Doctors use digital cameras in India's earthquake town
Every day, more than 130 patients come to the Japanese Red Cross clinic in the earthquake-struck town of Sukhpar, near Bhuj. The medical team are using the latest digital technology to help them make decisions while operating on the injured, emailing photographs of injuries back to experts in Japan.
Seven-year-old Gopal Ramesh is grateful; this approach has helped save his fingers from being amputated. When the quake rocked Gujarat district on the morning of January 26, Gopal Ramesh was at home watching India's Republic Day military parade - the real life version of some of the toys he usually plays with.
Gopal's parents dragged him out of the way of a falling stone wall as their home collapsed in the earthquake. But a large stone fell on his right hand and almost smashed his fingers. There was no doctor available to treat him for the first few days and before long, the wound became infected. The Japanese doctors have to decide whether they can save his fingers, or whether they have to be amputated to save the boy's hand.
The Japanese Red Cross doctors think that treating his wounds, redressing them and prescribing medicines will be enough to save Gopal's fingers. But what if they are wrong? Just to be sure, they want a second opinion. Normally in a temporary mobile clinic in an earthquake-devastated zone, this would not be possible.

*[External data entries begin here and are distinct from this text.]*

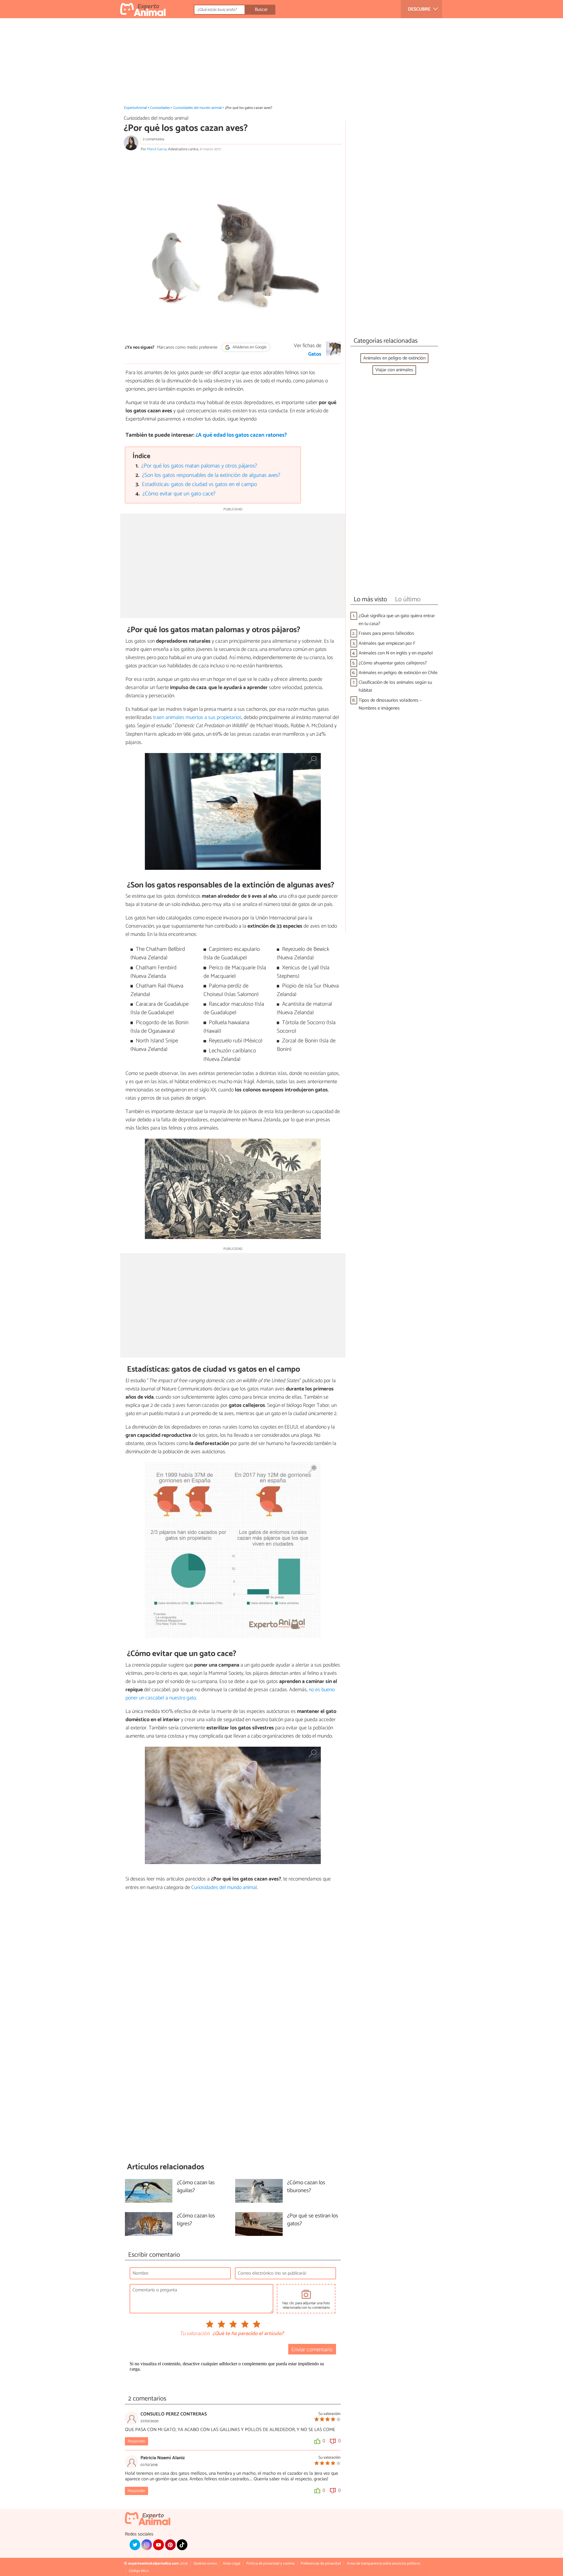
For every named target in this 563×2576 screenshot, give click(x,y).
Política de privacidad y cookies (270, 2563)
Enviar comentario (312, 2349)
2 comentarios (153, 139)
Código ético (139, 2571)
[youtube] (158, 2544)
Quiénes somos (205, 2563)
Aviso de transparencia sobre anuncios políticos (383, 2563)
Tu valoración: (195, 2334)
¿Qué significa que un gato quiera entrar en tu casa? (397, 620)
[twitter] (135, 2544)
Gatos (314, 354)
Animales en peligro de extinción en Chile (398, 673)
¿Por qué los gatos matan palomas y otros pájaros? (199, 465)
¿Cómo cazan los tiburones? (306, 2187)
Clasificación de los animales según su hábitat (395, 686)
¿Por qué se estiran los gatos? (312, 2220)
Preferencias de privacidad (321, 2563)
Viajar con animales (394, 370)
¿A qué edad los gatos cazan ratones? (241, 435)
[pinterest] (170, 2544)
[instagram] (146, 2544)
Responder (136, 2441)
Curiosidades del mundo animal (197, 108)
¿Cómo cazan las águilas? (196, 2187)
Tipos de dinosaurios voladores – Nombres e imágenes (390, 704)
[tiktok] (182, 2544)
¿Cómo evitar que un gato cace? (179, 493)
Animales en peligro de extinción (394, 358)
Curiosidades (160, 108)
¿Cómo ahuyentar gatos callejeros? (393, 663)
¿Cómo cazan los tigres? (196, 2220)
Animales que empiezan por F (387, 643)
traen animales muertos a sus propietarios (197, 717)
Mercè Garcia (157, 149)
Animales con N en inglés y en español (396, 653)
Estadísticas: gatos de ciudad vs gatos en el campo (199, 484)
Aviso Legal (231, 2563)
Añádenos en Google (249, 347)
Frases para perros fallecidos (386, 633)
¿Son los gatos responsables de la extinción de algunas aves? (211, 475)
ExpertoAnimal (135, 108)
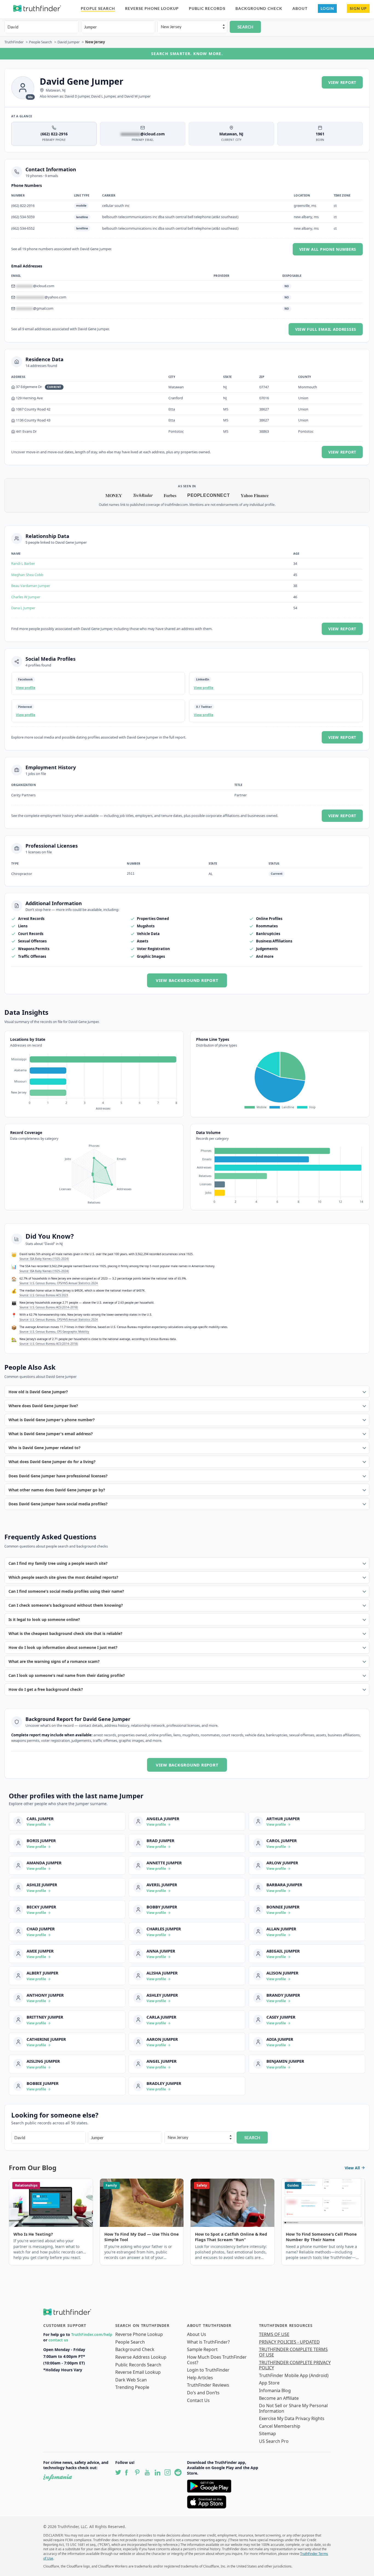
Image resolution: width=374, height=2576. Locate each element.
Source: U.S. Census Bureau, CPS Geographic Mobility (54, 1331)
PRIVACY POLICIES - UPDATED (289, 2342)
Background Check (258, 9)
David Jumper (68, 41)
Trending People (132, 2387)
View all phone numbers (327, 249)
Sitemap (267, 2434)
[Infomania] (79, 2478)
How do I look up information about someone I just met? (62, 1647)
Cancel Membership (279, 2426)
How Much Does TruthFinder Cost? (217, 2360)
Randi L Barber (23, 563)
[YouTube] (150, 2472)
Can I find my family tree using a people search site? (58, 1563)
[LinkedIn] (160, 2472)
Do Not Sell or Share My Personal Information (293, 2408)
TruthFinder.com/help (91, 2334)
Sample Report (202, 2349)
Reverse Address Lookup (140, 2357)
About (300, 9)
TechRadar (143, 495)
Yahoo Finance (255, 495)
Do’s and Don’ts (203, 2393)
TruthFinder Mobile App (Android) (294, 2375)
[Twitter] (120, 2472)
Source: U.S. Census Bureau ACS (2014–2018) (48, 1307)
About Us (196, 2334)
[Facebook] (130, 2472)
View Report (342, 82)
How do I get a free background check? (45, 1689)
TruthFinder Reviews (208, 2385)
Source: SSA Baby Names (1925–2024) (44, 1259)
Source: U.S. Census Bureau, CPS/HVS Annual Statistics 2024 (58, 1283)
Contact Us (198, 2400)
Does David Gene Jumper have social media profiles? (58, 1503)
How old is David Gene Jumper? (38, 1391)
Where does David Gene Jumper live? (43, 1405)
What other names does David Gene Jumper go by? (56, 1489)
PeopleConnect (208, 495)
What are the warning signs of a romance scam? (54, 1661)
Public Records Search (138, 2365)
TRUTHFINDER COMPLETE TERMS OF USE (293, 2352)
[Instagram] (169, 2472)
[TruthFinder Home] (39, 8)
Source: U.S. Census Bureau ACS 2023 (43, 1295)
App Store (269, 2383)
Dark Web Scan (131, 2380)
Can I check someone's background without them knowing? (65, 1605)
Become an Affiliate (279, 2398)
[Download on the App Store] (209, 2502)
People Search (98, 9)
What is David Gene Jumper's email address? (50, 1433)
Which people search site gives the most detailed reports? (63, 1577)
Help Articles (200, 2378)
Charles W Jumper (25, 596)
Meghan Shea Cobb (27, 574)
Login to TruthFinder (208, 2370)
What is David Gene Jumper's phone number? (51, 1419)
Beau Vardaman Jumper (30, 585)
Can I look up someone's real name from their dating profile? (66, 1675)
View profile (25, 687)
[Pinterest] (140, 2472)
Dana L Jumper (23, 607)
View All (352, 2167)
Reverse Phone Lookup (152, 9)
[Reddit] (179, 2472)
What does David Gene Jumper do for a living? (52, 1461)
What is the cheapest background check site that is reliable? (65, 1633)
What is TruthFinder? (208, 2342)
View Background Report (187, 980)
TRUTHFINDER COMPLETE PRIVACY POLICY (295, 2365)
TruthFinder (14, 41)
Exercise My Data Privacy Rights (291, 2418)
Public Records (207, 9)
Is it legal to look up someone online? (44, 1619)
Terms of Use (274, 2334)
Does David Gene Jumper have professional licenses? (58, 1475)
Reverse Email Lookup (138, 2372)
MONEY (113, 495)
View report (342, 452)
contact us (58, 2340)
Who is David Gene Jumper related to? (44, 1447)
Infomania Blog (275, 2390)
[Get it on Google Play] (209, 2486)
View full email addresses (325, 329)
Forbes (170, 495)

"Brave men play with guns, don't they? So why do you cry like this now," his mother asks the weeping Gopal as Dr. Takamura from the Japanese Red Cross holds his fingers apart while another doctor takes a succession of photographs of his injury with a digital camera.
The team brought with them a digital camera, a computer and a satellite phone, which they can use to communicate with experts halfway round the world. After taking the pictures, the doctors then e-mail them to the Kumamoto Red Cross hospital back in Japan for a second opinion.
"Our colleagues examine the state of the injury at the Kumamoto prefecture hospital and give us their opinion over the phone. We get specific advice and this is invaluable. It makes it so much easier for us to arrive at the right decision," explains Dr. Akira Miyata, the team leader.
It is a novel method but one that has proved to be very successful.
Luckily for Gopal there was no need for an amputation.
The only drawback to the e-mail system is that the process can be slow. However, a Japanese company is providing a new software soon. Not only will it speed up the transmission of the picture, but it will also enable the doctors to talk to one another at the same time and discuss what they see.
Just like during the exodus of the Kosovo Albanians back in 1999, when the Red Cross used the Internet to reunificate families dismantled by war, now in the midst of ruins and devastation, modern technology comes again to the service of humanity.